| Page excerpt |
☆ ☆ ☆ ☆ ☆

Why llvm.invariant.end intrinsic would prevent optimizations?

Recently I’m playing around with LLVM intrinsics and metadata related to invariant. Specifically I’m talking about the following intrinsics and metadata:

  • @llvm.invariant.start intrinsic and @llvm.invariant.end intrinsic;
  • !invariant.load metadata;
  • !invariant.group metadata.

Although these intrinsics and metadata are not equivalent, all of them could mark a memory location as “invariant” within a specific program region. For example:

define dso_local i32 @test_intrin(i32 noundef %init) {
  %var.ptr = alloca i32, align 4
  store i32 %init, ptr %var.ptr, align 4

  %inv = call ptr @llvm.invariant.start.p0(i64 4, ptr %var.ptr)

☆ ☆ ☆ ☆ ☆

Word and element location data:

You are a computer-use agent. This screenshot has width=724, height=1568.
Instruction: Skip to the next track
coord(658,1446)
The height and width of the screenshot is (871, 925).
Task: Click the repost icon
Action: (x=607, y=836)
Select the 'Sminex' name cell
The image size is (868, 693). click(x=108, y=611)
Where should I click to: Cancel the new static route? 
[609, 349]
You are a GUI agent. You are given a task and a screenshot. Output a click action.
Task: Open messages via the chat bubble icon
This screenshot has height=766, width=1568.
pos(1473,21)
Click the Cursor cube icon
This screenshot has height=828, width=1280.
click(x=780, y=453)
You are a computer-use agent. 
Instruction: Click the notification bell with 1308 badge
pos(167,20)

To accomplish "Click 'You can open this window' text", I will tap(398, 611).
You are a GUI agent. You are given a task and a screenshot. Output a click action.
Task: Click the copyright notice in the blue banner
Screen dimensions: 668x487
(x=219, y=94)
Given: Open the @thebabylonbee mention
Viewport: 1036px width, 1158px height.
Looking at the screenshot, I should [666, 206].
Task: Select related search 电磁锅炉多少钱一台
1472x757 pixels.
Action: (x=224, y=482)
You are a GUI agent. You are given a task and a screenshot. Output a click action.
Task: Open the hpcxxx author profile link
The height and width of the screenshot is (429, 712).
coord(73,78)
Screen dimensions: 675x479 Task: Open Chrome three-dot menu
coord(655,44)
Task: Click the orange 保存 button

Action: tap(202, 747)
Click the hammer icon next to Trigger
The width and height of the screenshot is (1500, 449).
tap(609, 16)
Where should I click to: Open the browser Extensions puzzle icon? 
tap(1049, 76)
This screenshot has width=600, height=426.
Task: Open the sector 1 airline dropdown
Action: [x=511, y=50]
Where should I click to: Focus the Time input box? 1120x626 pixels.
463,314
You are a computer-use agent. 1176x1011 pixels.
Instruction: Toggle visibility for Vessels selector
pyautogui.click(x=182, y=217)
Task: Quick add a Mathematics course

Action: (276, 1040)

☆ ☆ ☆ ☆ ☆

| What you will do |
**1)** Which two kinds of metadata does the LLVM invariant post list besides the intrinsics?
**2)** Write the next part of the LLVM invariant post, starting after its last line.
These entries were taken from a separate source unrelated to the LLVM invariant post.

| Responses to the tasks |
**1)** !invariant.load and !invariant.group

**2)**
  call void @clobber(ptr noundef nonnull %var.ptr)
  %1 = load i32, ptr %var.ptr, align 4

  ret i32 %1
}

define dso_local i32 @test_invariant_load(i32 noundef %init) {
  %var.ptr = alloca i32, align 4
  store i32 %init, ptr %var.ptr, align 4

  call void @clobber(ptr noundef nonnull %var.ptr)
  %1 = load i32, ptr %var.ptr, align 4, !invariant.load !0

  ret i32 %1
}

define dso_local i32 @test_invariant_group(i32 noundef %init) {
  %var.ptr = alloca i32, align 4
  store i32 %init, ptr %var.ptr, align 4, !invariant.group !0

  call void @clobber(ptr noundef nonnull %var.ptr)
  %1 = load i32, ptr %var.ptr, align 4, !invariant.group !0

  ret i32 %1
}

LLVM could optimize all of the 3 functions above into:

define dso_local noundef i32 @test(i32 noundef returned %init) {
  %var.ptr = alloca i32, align 4
  store i32 %init, ptr %var.ptr, align 4
  call void @clobber(ptr noundef nonnull %var.ptr)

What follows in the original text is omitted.